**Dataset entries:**
== Segment start ==

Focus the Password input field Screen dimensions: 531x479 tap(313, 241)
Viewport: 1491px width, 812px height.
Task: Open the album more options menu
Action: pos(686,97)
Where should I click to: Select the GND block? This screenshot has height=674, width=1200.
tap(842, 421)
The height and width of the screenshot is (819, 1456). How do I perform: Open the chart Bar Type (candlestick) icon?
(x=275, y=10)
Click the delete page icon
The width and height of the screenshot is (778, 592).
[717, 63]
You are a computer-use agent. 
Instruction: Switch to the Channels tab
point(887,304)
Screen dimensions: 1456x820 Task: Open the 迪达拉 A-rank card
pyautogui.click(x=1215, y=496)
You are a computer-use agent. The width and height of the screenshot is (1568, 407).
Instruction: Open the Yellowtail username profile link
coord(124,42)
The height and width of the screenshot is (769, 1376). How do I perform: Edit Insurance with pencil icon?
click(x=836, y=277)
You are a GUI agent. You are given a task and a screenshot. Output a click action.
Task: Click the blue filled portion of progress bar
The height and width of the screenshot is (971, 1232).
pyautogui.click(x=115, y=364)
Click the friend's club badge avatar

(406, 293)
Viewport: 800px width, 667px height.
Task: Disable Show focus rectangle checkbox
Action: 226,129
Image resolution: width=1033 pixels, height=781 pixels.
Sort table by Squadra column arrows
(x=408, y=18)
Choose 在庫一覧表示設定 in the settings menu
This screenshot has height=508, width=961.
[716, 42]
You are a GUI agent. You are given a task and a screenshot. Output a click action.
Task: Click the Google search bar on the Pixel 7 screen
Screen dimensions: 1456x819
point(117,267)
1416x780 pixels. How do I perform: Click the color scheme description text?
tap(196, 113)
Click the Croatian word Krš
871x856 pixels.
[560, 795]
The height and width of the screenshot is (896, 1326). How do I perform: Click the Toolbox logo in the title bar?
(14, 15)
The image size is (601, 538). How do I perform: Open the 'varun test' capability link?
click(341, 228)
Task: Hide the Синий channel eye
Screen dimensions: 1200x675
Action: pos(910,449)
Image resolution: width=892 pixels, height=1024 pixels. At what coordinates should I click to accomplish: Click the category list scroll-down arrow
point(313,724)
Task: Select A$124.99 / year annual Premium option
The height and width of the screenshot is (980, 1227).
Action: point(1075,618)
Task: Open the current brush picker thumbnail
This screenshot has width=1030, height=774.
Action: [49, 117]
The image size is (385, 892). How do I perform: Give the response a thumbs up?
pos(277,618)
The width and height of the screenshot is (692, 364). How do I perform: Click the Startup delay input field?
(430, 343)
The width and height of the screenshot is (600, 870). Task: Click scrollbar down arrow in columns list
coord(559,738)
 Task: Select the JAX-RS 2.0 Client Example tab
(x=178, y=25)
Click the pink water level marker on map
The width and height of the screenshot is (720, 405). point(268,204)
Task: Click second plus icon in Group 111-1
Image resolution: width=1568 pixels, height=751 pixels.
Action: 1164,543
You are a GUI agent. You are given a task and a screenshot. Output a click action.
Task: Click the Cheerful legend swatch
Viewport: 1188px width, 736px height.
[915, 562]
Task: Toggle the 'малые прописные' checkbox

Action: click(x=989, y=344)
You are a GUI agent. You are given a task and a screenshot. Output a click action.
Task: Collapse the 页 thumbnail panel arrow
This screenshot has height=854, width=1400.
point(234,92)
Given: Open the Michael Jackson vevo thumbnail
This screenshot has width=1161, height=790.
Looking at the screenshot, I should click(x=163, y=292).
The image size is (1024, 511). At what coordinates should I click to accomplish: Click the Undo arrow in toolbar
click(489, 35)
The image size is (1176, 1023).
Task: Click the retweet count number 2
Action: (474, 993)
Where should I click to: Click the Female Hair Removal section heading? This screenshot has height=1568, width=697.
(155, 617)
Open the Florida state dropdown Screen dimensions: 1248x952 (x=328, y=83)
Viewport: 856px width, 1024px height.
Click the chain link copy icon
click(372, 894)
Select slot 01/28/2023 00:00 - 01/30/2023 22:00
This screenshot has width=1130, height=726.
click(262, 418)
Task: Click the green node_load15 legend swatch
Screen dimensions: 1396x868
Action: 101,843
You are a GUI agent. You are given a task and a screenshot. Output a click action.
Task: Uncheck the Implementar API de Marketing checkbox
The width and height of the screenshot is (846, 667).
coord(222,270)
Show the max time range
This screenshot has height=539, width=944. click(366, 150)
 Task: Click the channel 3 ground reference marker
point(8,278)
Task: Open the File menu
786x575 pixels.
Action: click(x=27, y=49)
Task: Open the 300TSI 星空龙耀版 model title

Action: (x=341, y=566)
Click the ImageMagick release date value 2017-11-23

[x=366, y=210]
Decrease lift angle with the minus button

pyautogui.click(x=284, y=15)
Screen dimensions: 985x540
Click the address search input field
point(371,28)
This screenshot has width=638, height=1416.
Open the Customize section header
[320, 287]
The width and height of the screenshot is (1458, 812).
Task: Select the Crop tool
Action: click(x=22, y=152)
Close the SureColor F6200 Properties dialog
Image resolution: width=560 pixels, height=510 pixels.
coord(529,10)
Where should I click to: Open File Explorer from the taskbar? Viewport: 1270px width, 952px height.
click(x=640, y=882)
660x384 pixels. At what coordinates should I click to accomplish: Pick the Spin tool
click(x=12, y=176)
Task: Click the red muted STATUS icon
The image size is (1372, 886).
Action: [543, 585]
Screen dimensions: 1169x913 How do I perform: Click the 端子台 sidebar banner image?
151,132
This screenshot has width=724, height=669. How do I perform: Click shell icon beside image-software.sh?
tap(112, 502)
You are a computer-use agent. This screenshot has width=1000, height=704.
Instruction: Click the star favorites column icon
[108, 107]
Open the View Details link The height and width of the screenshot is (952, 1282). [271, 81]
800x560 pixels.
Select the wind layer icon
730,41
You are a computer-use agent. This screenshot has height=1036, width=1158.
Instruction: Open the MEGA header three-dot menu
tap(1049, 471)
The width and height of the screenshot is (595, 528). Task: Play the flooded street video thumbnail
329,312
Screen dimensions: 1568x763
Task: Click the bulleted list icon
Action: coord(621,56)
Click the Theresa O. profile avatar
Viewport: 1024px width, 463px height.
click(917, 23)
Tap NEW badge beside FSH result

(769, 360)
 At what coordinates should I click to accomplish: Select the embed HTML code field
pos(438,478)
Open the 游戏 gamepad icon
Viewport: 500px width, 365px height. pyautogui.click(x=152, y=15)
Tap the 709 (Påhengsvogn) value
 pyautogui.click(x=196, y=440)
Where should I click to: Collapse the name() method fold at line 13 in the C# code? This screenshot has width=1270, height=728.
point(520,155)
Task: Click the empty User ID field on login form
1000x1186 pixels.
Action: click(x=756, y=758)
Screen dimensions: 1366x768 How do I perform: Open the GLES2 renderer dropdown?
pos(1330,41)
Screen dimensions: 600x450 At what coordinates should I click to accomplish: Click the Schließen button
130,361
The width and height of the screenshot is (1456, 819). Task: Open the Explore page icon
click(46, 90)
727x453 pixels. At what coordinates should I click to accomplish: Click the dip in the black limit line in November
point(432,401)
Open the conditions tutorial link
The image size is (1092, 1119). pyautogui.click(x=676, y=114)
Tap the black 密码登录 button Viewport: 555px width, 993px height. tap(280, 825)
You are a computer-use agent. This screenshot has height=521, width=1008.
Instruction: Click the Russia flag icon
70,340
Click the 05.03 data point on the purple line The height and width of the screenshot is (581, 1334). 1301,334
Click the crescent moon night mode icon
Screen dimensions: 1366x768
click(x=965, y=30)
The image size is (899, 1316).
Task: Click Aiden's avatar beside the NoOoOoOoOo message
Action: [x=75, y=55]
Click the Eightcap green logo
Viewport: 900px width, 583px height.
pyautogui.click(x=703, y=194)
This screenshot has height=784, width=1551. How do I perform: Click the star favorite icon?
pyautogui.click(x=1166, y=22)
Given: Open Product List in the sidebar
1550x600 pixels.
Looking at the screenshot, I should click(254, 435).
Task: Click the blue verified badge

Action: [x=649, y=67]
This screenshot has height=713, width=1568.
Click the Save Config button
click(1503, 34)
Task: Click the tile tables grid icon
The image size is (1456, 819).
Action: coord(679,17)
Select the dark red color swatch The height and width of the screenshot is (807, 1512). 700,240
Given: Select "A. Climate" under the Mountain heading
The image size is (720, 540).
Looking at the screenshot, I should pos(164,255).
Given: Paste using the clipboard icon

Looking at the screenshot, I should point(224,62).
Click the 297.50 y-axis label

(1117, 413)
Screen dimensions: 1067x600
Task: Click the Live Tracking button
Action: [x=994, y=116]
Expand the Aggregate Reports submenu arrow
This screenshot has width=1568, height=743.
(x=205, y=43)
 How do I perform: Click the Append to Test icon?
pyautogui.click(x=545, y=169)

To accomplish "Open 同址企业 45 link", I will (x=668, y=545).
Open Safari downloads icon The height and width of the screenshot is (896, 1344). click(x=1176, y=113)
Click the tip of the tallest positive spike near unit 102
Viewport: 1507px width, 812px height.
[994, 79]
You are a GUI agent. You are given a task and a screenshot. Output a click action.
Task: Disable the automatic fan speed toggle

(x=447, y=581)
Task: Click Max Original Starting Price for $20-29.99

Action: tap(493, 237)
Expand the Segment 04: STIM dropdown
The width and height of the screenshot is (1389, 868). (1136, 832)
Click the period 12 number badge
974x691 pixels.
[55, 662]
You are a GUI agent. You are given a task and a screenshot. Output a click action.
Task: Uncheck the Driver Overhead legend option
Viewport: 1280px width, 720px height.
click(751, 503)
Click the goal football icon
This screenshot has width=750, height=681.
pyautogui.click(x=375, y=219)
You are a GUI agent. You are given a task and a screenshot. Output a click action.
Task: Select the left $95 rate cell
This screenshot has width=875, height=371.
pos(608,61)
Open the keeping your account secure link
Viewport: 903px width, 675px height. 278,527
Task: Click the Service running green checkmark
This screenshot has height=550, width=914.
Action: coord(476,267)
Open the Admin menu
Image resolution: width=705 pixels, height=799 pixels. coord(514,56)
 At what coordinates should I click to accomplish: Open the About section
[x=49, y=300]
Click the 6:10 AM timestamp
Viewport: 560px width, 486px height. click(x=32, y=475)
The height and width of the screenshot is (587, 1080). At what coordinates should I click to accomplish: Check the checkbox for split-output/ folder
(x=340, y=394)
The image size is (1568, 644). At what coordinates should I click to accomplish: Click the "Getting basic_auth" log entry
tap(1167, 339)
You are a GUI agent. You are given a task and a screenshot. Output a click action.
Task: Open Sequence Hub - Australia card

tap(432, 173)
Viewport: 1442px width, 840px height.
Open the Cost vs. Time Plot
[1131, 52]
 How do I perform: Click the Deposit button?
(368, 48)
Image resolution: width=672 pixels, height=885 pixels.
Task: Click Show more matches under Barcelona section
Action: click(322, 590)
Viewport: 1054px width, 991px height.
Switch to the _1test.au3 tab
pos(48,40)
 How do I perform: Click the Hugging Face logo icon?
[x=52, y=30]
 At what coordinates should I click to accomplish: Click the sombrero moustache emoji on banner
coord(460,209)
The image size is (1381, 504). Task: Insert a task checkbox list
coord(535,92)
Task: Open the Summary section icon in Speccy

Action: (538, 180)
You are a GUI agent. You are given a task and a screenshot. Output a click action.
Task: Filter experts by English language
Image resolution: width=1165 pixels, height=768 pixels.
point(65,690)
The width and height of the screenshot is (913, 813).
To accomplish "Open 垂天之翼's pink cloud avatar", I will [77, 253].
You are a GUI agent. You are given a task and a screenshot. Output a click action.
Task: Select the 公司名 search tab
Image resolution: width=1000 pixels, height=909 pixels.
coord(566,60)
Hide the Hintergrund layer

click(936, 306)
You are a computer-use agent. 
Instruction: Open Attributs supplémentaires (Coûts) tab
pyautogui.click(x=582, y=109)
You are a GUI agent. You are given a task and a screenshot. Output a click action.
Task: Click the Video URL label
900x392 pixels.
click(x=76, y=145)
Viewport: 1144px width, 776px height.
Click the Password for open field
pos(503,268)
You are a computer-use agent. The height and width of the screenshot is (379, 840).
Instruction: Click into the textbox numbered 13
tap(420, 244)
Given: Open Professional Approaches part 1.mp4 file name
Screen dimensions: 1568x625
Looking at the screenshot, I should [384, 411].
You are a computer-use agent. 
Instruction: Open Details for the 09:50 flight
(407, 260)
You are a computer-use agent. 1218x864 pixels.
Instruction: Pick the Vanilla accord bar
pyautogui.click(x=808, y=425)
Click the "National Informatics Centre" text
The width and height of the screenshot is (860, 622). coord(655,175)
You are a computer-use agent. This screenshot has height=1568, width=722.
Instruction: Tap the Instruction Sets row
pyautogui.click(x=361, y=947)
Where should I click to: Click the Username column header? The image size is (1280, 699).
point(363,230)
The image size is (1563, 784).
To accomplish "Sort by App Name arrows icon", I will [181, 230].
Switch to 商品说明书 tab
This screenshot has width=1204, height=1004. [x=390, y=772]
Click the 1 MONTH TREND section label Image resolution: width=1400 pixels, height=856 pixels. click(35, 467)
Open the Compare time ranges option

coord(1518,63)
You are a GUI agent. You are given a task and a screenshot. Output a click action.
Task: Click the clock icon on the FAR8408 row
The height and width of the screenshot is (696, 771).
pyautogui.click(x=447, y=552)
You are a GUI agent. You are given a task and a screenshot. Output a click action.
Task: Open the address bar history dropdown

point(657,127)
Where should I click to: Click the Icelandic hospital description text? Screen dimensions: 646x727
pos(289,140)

== Segment end ==

**BRIEF:** Search the lines above for the string "computer", then show every one that has it.

**TASK OUTPUT:**
You are a computer-use agent. 
You are a computer-use agent. The width and height of the screenshot is (1568, 407).
You are a computer-use agent. This screenshot has width=1000, height=704.
You are a computer-use agent. This screenshot has height=1036, width=1158.
You are a computer-use agent. This screenshot has height=521, width=1008.
You are a computer-use agent. 
You are a computer-use agent. The height and width of the screenshot is (379, 840).
You are a computer-use agent. 
You are a computer-use agent. 1218x864 pixels.
You are a computer-use agent. This screenshot has height=1568, width=722.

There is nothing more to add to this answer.